Question

Factor $$ {\displaystyle {x}^{2}-16}$$

Answer

**step1** Understanding the Problem's Scope

The problem asks us to factor the expression $$x^2 - 16$$. Factoring means rewriting an expression as a product of its factors. This specific problem involves factoring an algebraic expression containing a variable (x) raised to a power, which is a concept typically introduced in middle school or high school algebra. Therefore, strictly solving this problem using only methods from the Common Core standards for grades K-5 is not possible. However, as a mathematician, I will proceed to provide the step-by-step solution using the appropriate mathematical approach for this type of problem.

**step2** Identifying the Form of the Expression

The given expression is $$x^2 - 16$$. We can observe that this expression consists of two terms separated by a subtraction sign. The first term, $$x^2$$, is a perfect square (it is the square of x).
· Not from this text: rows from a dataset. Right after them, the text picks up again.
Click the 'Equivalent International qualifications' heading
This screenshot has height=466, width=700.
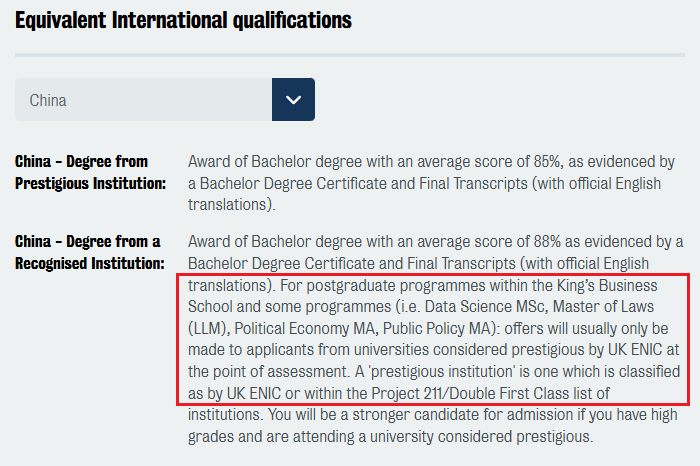click(183, 19)
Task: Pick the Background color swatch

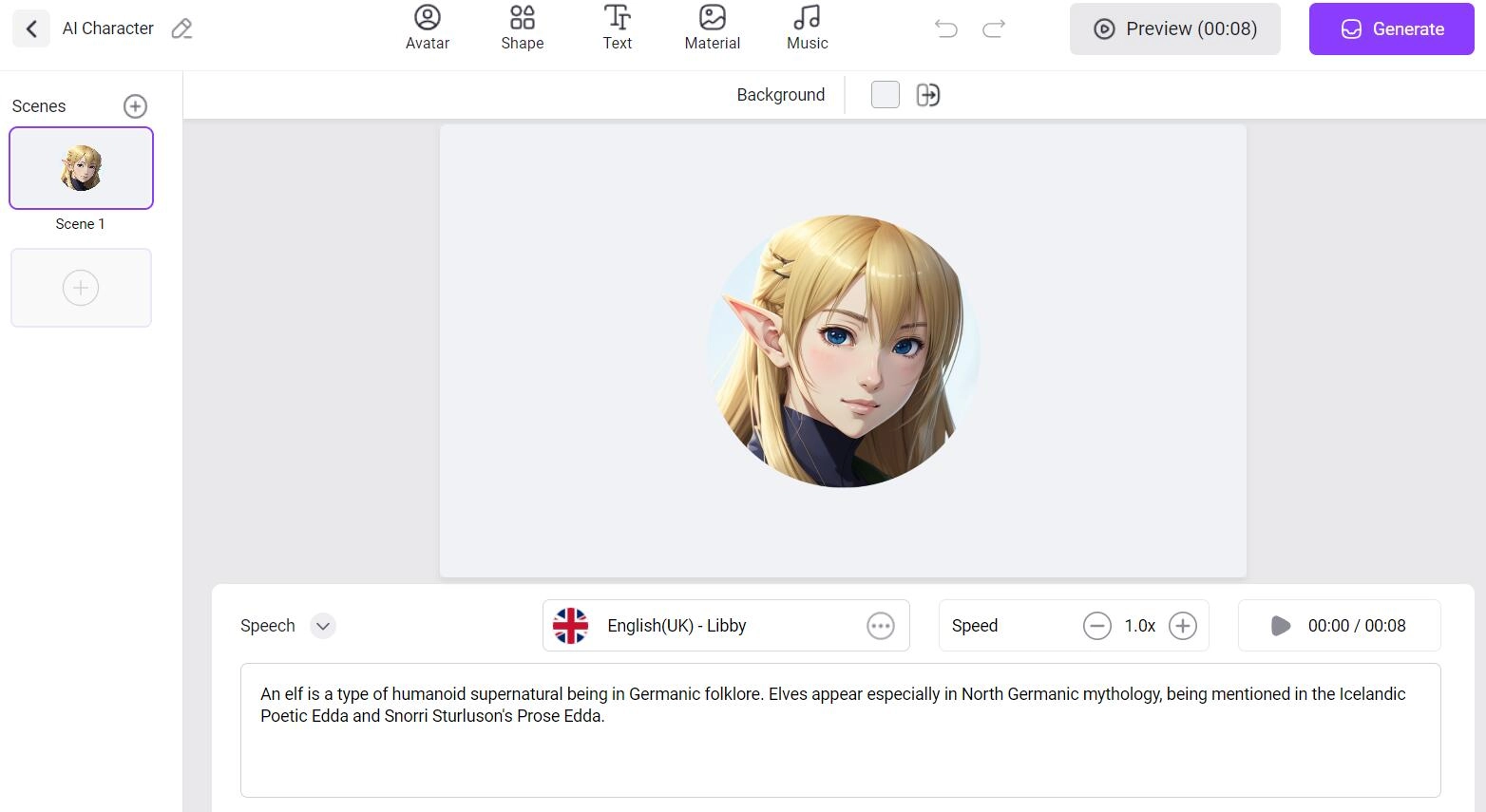Action: click(885, 95)
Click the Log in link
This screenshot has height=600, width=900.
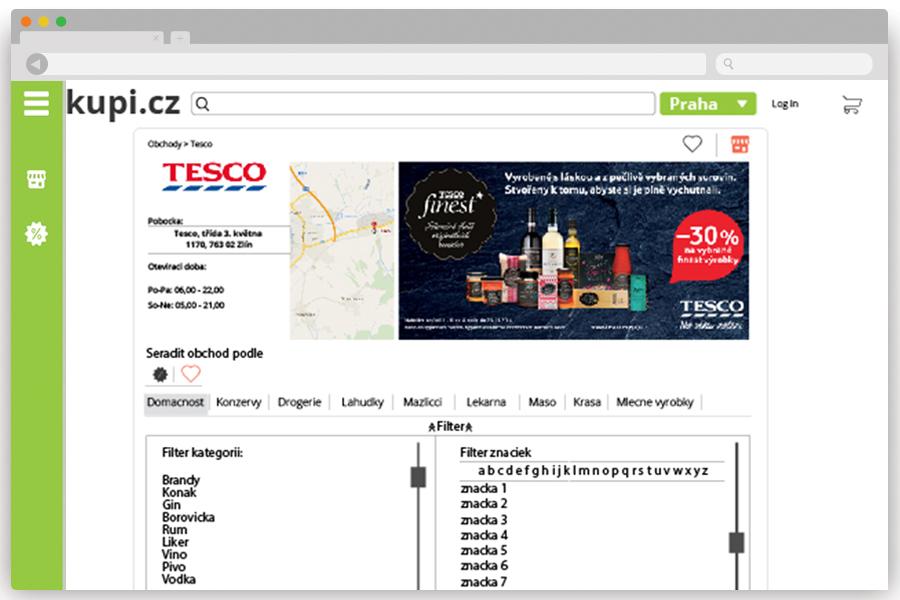point(785,104)
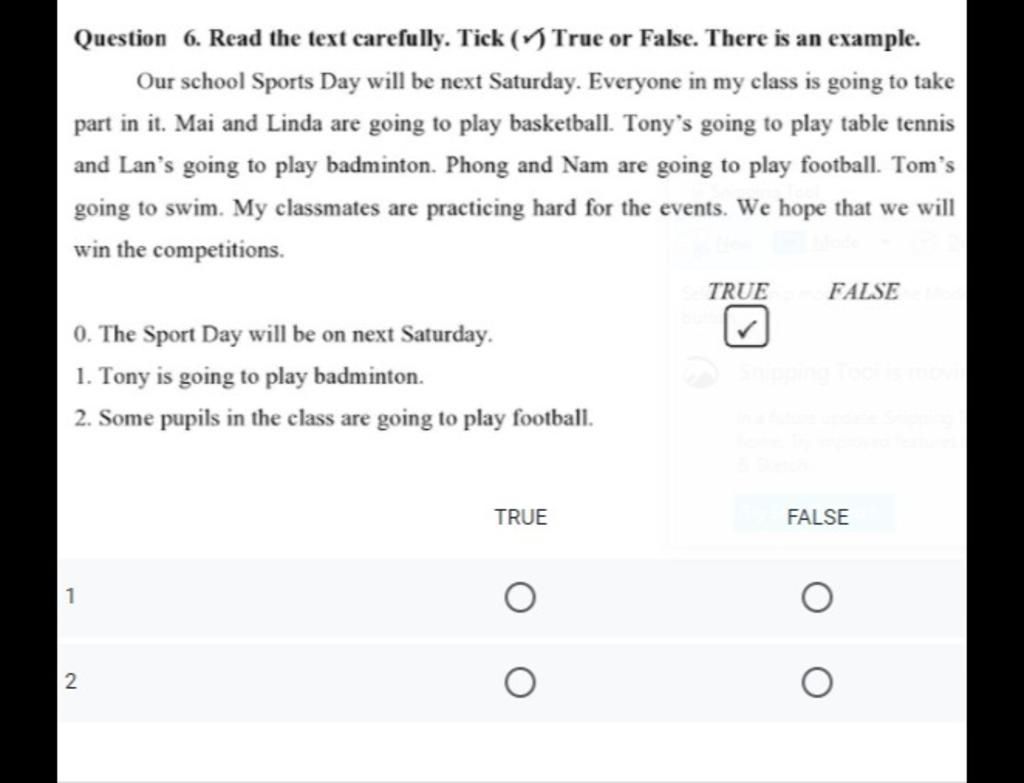The height and width of the screenshot is (783, 1024).
Task: Click row label 1 in answer grid
Action: pos(69,598)
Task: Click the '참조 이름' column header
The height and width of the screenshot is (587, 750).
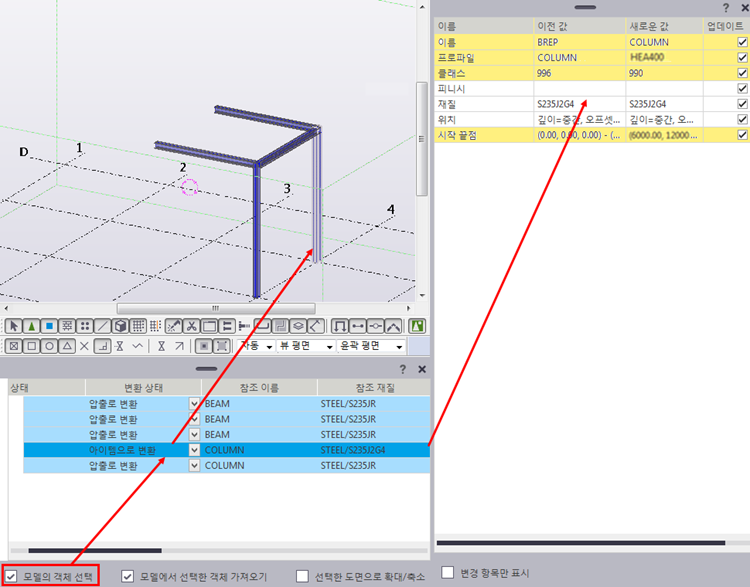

The second term, 16, is also a perfect square, as $$4 \times 4 = 16$$ (or $$4^2$$). This specific form, where one perfect square is subtracted from another, is known as a "difference of squares".

**step3** Recalling the Difference of Squares Identity

A fundamental algebraic identity provides a direct way to factor any expression that is a "difference of two squares". This identity states that if you have an expression in the form $$a^2 - b^2$$, it can always be factored into the product of two binomials: $$(a - b) \times (a + b)$$.

**step4** Identifying 'a' and 'b' from the Given Expression

To apply the difference of squares identity, we need to determine what 'a' and 'b' represent in our expression $$x^2 - 16$$.
- Comparing the first term, $$x^2$$, with $$a^2$$, we can see that 'a' corresponds to 'x'.
- Comparing the second term, 16, with $$b^2$$, we need to find the number that, when multiplied by itself, gives 16. That number is 4, because $$4 \times 4 = 16$$. So, 'b' corresponds to '4'.

**step5** Applying the Identity to Factor the Expression

Now, we substitute the identified values of 'a' and 'b' into the difference of squares identity, which is $$(a - b)(a + b)$$.
By substituting 'x' for 'a' and '4' for 'b', we get:
$$(x - 4)(x + 4)$$

**step6** Final Factored Form

Therefore, the factored form of the expression $$x^2 - 16$$ is $$(x - 4)(x + 4)$$.